In the graph above, series -Shuffle shows training without this feature. Consequently, convergence is basically non-existent. We did find ways to get convergence without this feature (eg lowering the learning rate and MBD (see next section)). Yet, this feature remains the most essential improvement brought to our model. We strongly believe that this approach could also help convergence of other cGANs and that it should be exploited further in research.

Minibatch Discrimination

One problem of our GAN (and GANs in general) is mode-collapse, ie all generated images are almost identical, as shown in the image below. Once mode collapse occurs, there is no way to escape it, since it is a stable local optima to our min-max problem. To help the discriminator detect this, Salimans et al. 2016 suggest Minibatch Discrimination (MBD). This technique allows the discriminator to look at multiple images from one batch and detect features common between them. For this technique to work, fake and real images have to be provided to the discriminator in separate batches (see next section).

It turns out that with text-shuffling, this method is actually counterproductive as shown in series +MBD. In many situations where training was unstable, this method did however help as is shown in series -Shuffle+MBD. We conclude therefore, that MBD acts as a patch to instabilities, but introduces training difficulties on its own and should therefore be avoided if possible. We also note that, MBD introduces many parameters to the discriminator and makes it consequently a lot slower.

Separate real & fake batches

We feed batches of fake and real images separately to the discriminator. Besides simplifying the implementation a little, this has also the effect of accelerating and improving convergence. This is because doing so effectively increases the learning rate of the discriminator. Like most public implementations, we use the same parameters when training the discriminator and generator. It seems however likely that the generator is much harder to train, since it is effectively a lot deeper from a gradient perspective. It does therefore require more conservative optimization parameter than the discriminator. It is also known that the generator can only be as good as the discriminator. Allowing the discriminator to converge faster, can thus only be beneficial. To our surprise and to our knowledge, using higher learning rate for the discriminator (and in general more suited optimization parameters) is not explored in the literature.

Learning rate

The literature advises the use of a low learning rates to facilitate convergence. In order to achieve convergence with a majority of our setups, we require a learning rate of 5-e5, which turns out to be about one matter of size lower than is common (2e-4 is advised for DCGANs). Our final setup however, is so stable, especially due to text-shuffling, that training succeeds with a learning rate of 5e-4 as shown in series LRx10. For our ablation studies, we keep a low learning rate to make sure the instability are not due to this factor.

Adam

As is common with GANs, we use Adam for optimization. In many setups however, and in accordance with Radford et al. 2015, the default values for β did not work. We had to reduce β1, which controls momentum, from .9 to .5 and β2, which controls adaptiveness to the gradient norm, from .99 to `.9. This indicates that the direction and norm of our gradients change significantly over the course of the optimization.

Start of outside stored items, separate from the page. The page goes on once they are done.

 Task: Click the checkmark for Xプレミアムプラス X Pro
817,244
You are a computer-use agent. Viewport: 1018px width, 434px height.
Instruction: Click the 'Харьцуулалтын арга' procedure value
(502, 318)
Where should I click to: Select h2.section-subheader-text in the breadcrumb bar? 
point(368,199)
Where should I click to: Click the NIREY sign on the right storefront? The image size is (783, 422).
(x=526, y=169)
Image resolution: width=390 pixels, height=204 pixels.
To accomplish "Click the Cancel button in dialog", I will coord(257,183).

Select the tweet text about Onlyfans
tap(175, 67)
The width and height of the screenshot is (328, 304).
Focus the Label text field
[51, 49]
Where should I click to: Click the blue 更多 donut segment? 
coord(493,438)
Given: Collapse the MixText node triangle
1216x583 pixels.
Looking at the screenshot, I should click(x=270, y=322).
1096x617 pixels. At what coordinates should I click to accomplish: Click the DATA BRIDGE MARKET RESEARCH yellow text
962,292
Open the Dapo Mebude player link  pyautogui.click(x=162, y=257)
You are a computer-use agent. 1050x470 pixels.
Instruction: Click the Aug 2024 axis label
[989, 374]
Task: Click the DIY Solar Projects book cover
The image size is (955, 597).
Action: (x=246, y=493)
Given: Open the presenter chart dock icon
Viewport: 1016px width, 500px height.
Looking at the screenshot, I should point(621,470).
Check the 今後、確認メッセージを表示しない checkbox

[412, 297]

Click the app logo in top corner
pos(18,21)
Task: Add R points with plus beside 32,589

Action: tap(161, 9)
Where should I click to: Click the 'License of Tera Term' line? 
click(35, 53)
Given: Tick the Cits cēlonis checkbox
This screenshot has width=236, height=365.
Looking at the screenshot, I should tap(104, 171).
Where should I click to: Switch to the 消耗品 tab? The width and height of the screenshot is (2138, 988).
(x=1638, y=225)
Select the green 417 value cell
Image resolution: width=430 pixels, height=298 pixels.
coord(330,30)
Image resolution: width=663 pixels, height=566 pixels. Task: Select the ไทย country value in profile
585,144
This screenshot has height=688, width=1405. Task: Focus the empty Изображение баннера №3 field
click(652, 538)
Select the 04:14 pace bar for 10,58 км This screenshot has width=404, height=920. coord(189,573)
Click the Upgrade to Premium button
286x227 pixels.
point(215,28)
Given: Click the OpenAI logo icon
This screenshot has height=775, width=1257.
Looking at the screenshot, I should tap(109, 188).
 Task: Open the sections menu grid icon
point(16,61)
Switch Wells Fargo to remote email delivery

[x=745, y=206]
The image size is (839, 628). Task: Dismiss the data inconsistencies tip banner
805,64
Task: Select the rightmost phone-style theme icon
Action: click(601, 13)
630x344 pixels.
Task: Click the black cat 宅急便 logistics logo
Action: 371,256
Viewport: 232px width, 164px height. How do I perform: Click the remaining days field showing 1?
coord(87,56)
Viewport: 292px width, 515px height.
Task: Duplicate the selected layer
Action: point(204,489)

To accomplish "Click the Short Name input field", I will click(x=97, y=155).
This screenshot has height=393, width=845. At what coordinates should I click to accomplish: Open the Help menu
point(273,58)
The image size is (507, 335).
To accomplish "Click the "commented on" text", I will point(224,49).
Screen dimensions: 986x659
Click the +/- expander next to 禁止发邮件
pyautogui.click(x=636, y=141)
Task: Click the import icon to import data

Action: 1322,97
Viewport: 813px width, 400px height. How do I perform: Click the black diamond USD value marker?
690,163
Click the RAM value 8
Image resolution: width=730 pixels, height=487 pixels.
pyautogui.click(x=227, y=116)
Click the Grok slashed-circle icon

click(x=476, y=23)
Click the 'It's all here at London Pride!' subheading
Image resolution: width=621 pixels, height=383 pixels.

In the graph of our ablation study, series AdamParams has been run with the default parameters. The difference is marginal for our baseline setup, which is again due to text shuffling: Since the shuffled data does not come from our generator, this method has the effect of making the discriminator training more decoupled from the current state of the generator. This tends to stabilize the gradients across epochs for the discriminator. An additional benefit of text-shuffling, we haven't mentioned so far.

Limited vocabulary

Our original vocabulary constituted of numbers and case-sensitive letters has size 62. This turns out to be too big to converge successfully. We therefore reduce our vocabulary to numbers only, thus having size 10. This means that our dataset has size 6400. At such a small dataset size, we are essentially learning to overfit (despite methods like dropout and layer-norm mitigating against this). The challenge is however, to get such a difficult to train model to overfit. As shown here, many improvements are required to get there.

In series FullVocab we train the model with the full vocabulary size, ie an effective dataset size of 246K. Our model does converge, yet much slower. This shows that our method does not strictly rely on overfitting. The limited vocabulary allows just for accelerated training, hence faster comparison of different model variants.

We also experiment with a variant where the first 500 epochs run with the default vocabulary size of 10. Every 10 epochs thereafter, we introduce one character to the vocabulary. The idea is to first get a model overfit on a small data. Since it is trained with methods to avoid overfitting, it will actually manage to learn features that it would not have leaned on a too big, hence too difficult dataset. As we increase the size of the dataset, the hope is that these features can be gradually generalized on the whole dataset. In other words, learning generalized features is easier to be done gradually than in one shot, for hard to train setups such as GANs.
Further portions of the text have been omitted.